---------- DATA SUPPLIED

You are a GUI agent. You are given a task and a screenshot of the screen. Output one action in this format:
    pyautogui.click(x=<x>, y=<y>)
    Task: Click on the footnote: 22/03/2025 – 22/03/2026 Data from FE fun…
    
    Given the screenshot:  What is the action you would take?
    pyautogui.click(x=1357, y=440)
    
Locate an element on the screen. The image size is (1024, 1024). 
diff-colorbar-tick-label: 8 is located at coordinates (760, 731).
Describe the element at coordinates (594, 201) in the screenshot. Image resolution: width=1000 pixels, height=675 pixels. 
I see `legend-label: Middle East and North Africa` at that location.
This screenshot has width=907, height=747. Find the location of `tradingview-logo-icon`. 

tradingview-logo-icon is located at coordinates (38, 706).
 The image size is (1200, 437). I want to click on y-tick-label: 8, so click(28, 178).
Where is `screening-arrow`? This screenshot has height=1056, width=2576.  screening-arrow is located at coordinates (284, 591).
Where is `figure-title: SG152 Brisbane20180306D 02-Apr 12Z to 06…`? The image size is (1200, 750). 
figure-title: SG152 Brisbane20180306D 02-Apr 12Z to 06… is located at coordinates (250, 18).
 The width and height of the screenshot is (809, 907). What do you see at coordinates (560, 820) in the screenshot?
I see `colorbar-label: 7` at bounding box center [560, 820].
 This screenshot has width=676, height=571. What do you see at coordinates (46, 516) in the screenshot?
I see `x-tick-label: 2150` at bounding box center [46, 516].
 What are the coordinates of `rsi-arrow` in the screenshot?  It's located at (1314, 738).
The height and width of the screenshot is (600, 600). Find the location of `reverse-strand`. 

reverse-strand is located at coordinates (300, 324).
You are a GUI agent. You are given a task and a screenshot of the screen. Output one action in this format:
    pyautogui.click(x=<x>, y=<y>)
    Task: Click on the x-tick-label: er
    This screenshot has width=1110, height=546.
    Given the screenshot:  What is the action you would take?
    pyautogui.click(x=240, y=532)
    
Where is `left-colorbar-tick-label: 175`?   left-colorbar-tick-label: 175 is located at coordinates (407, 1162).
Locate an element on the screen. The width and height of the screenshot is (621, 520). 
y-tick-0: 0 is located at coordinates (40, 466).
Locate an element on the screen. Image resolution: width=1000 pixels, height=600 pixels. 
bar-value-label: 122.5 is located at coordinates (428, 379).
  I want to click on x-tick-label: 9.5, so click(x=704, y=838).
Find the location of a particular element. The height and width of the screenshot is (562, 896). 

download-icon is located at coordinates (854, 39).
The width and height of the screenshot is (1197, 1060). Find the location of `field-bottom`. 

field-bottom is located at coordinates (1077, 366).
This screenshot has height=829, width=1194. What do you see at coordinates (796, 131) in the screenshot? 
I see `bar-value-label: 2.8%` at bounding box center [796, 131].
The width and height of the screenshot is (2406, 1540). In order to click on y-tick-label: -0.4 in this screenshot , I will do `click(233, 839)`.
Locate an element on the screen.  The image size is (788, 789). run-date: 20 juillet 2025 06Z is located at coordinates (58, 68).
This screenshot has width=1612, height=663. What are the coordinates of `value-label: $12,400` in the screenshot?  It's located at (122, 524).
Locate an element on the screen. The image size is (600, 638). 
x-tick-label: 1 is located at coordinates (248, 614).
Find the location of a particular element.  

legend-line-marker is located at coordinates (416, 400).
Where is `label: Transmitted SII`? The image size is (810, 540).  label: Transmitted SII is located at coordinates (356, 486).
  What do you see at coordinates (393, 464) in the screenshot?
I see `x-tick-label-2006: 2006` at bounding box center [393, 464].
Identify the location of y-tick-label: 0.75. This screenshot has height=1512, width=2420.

--------------------

REQUIRED ACTION: Please pull out every line above that contains the string "Where" and copy each one in full.

ANSWER FOR THE TASK:
Where is `screening-arrow`? This screenshot has height=1056, width=2576.  screening-arrow is located at coordinates (284, 591).
Where is `figure-title: SG152 Brisbane20180306D 02-Apr 12Z to 06…`? The image size is (1200, 750). 
Where is `left-colorbar-tick-label: 175`?   left-colorbar-tick-label: 175 is located at coordinates (407, 1162).
Where is `label: Transmitted SII`? The image size is (810, 540).  label: Transmitted SII is located at coordinates (356, 486).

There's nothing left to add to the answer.